## Exercise brief
A complete, exact copy of the data is the required answer.

## Data extracts
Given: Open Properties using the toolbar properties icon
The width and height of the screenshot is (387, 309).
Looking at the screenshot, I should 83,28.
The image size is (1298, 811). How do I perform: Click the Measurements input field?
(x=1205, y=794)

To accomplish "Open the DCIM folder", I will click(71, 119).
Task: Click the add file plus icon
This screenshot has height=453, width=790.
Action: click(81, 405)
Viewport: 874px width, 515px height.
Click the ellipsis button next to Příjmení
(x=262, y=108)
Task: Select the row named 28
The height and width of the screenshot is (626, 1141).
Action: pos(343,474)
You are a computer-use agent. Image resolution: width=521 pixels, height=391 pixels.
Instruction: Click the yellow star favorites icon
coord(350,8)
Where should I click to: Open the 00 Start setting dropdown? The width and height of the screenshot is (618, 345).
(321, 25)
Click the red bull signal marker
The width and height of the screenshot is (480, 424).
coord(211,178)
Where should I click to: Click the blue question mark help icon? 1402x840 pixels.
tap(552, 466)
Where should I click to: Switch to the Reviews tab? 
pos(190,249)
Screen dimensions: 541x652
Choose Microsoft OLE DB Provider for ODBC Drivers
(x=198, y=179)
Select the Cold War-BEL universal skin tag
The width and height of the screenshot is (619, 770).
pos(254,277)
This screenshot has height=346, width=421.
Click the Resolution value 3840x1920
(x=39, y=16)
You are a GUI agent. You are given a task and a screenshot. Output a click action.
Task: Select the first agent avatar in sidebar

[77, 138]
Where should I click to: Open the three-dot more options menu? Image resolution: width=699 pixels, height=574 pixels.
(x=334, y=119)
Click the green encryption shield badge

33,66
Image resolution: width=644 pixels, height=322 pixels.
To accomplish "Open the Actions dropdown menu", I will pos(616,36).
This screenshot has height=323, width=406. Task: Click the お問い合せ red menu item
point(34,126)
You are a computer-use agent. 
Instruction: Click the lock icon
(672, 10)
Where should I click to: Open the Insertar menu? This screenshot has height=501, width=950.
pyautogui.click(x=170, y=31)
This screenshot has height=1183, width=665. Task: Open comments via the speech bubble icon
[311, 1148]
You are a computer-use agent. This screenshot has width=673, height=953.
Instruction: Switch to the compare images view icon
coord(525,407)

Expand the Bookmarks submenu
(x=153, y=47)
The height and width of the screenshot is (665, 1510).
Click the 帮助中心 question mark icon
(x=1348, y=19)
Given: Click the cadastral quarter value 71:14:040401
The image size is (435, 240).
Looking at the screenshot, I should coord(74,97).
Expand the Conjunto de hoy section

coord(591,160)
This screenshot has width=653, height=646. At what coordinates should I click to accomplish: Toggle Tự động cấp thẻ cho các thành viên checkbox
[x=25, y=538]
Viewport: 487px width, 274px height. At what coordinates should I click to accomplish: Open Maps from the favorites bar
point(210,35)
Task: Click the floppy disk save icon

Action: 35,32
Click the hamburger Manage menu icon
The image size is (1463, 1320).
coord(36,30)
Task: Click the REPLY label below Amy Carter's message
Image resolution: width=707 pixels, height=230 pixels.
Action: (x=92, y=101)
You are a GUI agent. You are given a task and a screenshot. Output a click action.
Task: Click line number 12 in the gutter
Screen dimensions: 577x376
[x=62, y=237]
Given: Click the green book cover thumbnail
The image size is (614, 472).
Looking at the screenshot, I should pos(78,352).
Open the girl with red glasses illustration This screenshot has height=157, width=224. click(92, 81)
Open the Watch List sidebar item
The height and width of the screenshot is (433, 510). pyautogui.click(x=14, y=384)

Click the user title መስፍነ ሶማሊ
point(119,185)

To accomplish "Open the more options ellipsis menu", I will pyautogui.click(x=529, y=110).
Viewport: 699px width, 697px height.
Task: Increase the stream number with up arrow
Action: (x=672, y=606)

## Output of the exercise
Given: Open Properties using the toolbar properties icon
The width and height of the screenshot is (387, 309).
Looking at the screenshot, I should 83,28.
The image size is (1298, 811). How do I perform: Click the Measurements input field?
(x=1205, y=794)

To accomplish "Open the DCIM folder", I will click(71, 119).
Task: Click the add file plus icon
This screenshot has height=453, width=790.
Action: click(81, 405)
Viewport: 874px width, 515px height.
Click the ellipsis button next to Příjmení
(x=262, y=108)
Task: Select the row named 28
The height and width of the screenshot is (626, 1141).
Action: pos(343,474)
You are a computer-use agent. Image resolution: width=521 pixels, height=391 pixels.
Instruction: Click the yellow star favorites icon
coord(350,8)
Where should I click to: Open the 00 Start setting dropdown? The width and height of the screenshot is (618, 345).
(321, 25)
Click the red bull signal marker
The width and height of the screenshot is (480, 424).
coord(211,178)
Where should I click to: Click the blue question mark help icon? 1402x840 pixels.
tap(552, 466)
Where should I click to: Switch to the Reviews tab? 
pos(190,249)
Screen dimensions: 541x652
Choose Microsoft OLE DB Provider for ODBC Drivers
(x=198, y=179)
Select the Cold War-BEL universal skin tag
The width and height of the screenshot is (619, 770).
pos(254,277)
This screenshot has height=346, width=421.
Click the Resolution value 3840x1920
(x=39, y=16)
You are a GUI agent. You are given a task and a screenshot. Output a click action.
Task: Select the first agent avatar in sidebar

[77, 138]
Where should I click to: Open the three-dot more options menu? Image resolution: width=699 pixels, height=574 pixels.
(x=334, y=119)
Click the green encryption shield badge

33,66
Image resolution: width=644 pixels, height=322 pixels.
To accomplish "Open the Actions dropdown menu", I will pos(616,36).
This screenshot has height=323, width=406. Task: Click the お問い合せ red menu item
point(34,126)
You are a computer-use agent. 
Instruction: Click the lock icon
(672, 10)
Where should I click to: Open the Insertar menu? This screenshot has height=501, width=950.
pyautogui.click(x=170, y=31)
This screenshot has height=1183, width=665. Task: Open comments via the speech bubble icon
[311, 1148]
You are a computer-use agent. This screenshot has width=673, height=953.
Instruction: Switch to the compare images view icon
coord(525,407)

Expand the Bookmarks submenu
(x=153, y=47)
The height and width of the screenshot is (665, 1510).
Click the 帮助中心 question mark icon
(x=1348, y=19)
Given: Click the cadastral quarter value 71:14:040401
The image size is (435, 240).
Looking at the screenshot, I should coord(74,97).
Expand the Conjunto de hoy section

coord(591,160)
This screenshot has width=653, height=646. At what coordinates should I click to accomplish: Toggle Tự động cấp thẻ cho các thành viên checkbox
[x=25, y=538]
Viewport: 487px width, 274px height. At what coordinates should I click to accomplish: Open Maps from the favorites bar
point(210,35)
Task: Click the floppy disk save icon

Action: 35,32
Click the hamburger Manage menu icon
The image size is (1463, 1320).
coord(36,30)
Task: Click the REPLY label below Amy Carter's message
Image resolution: width=707 pixels, height=230 pixels.
Action: (x=92, y=101)
You are a GUI agent. You are given a task and a screenshot. Output a click action.
Task: Click line number 12 in the gutter
Screen dimensions: 577x376
[x=62, y=237]
Given: Click the green book cover thumbnail
The image size is (614, 472).
Looking at the screenshot, I should pos(78,352).
Open the girl with red glasses illustration This screenshot has height=157, width=224. click(92, 81)
Open the Watch List sidebar item
The height and width of the screenshot is (433, 510). pyautogui.click(x=14, y=384)

Click the user title መስፍነ ሶማሊ
point(119,185)

To accomplish "Open the more options ellipsis menu", I will pyautogui.click(x=529, y=110).
Viewport: 699px width, 697px height.
Task: Increase the stream number with up arrow
Action: (x=672, y=606)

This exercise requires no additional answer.